● **Aim of the task**: Find every line in the data that contains the word "computer". Return each of those lines.

=== Section Start ===

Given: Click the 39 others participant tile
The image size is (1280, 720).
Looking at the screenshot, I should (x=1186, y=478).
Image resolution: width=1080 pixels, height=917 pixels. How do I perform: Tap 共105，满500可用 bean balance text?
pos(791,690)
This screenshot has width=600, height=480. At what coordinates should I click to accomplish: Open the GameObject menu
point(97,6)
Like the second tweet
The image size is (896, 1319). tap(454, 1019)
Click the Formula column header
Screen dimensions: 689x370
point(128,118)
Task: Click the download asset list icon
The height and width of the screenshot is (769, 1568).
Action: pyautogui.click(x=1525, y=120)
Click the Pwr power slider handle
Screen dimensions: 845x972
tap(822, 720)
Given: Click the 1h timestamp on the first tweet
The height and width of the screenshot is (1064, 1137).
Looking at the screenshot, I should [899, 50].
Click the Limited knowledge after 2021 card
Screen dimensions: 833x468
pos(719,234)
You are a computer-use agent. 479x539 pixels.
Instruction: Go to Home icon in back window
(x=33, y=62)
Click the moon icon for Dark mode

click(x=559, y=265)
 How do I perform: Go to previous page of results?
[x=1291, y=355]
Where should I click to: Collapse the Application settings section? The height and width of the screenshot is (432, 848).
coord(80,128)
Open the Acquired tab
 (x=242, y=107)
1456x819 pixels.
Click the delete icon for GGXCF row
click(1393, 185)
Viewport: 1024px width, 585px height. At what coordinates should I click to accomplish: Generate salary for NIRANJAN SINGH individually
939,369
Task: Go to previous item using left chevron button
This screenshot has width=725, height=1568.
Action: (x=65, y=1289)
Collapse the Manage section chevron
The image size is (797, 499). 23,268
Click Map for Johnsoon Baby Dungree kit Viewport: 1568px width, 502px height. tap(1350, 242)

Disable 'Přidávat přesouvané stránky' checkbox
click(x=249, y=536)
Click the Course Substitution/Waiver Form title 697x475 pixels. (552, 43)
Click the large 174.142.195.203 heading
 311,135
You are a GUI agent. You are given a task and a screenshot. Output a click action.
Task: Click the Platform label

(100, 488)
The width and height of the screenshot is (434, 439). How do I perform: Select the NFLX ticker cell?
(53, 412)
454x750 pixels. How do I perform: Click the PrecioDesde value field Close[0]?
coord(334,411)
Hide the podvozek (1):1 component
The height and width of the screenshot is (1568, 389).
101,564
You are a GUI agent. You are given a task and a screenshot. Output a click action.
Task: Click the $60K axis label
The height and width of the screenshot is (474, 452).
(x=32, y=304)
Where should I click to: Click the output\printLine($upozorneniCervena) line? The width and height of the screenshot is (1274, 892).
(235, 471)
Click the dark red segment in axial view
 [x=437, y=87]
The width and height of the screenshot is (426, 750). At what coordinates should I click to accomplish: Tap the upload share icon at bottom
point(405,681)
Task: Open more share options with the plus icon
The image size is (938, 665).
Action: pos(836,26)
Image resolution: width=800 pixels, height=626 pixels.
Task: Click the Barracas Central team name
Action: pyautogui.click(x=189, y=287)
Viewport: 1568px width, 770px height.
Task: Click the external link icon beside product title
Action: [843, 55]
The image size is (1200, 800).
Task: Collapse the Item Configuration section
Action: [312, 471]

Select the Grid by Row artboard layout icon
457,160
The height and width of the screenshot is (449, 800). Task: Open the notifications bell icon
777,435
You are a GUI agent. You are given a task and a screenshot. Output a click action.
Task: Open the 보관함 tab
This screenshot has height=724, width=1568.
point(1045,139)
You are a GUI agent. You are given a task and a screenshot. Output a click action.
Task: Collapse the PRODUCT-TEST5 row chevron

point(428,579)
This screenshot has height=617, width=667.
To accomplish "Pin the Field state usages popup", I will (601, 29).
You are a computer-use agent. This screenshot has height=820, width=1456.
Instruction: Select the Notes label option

=== Section End ===

● **Reply to the exercise**:
You are a computer-use agent. 479x539 pixels.
You are a computer-use agent. This screenshot has height=820, width=1456.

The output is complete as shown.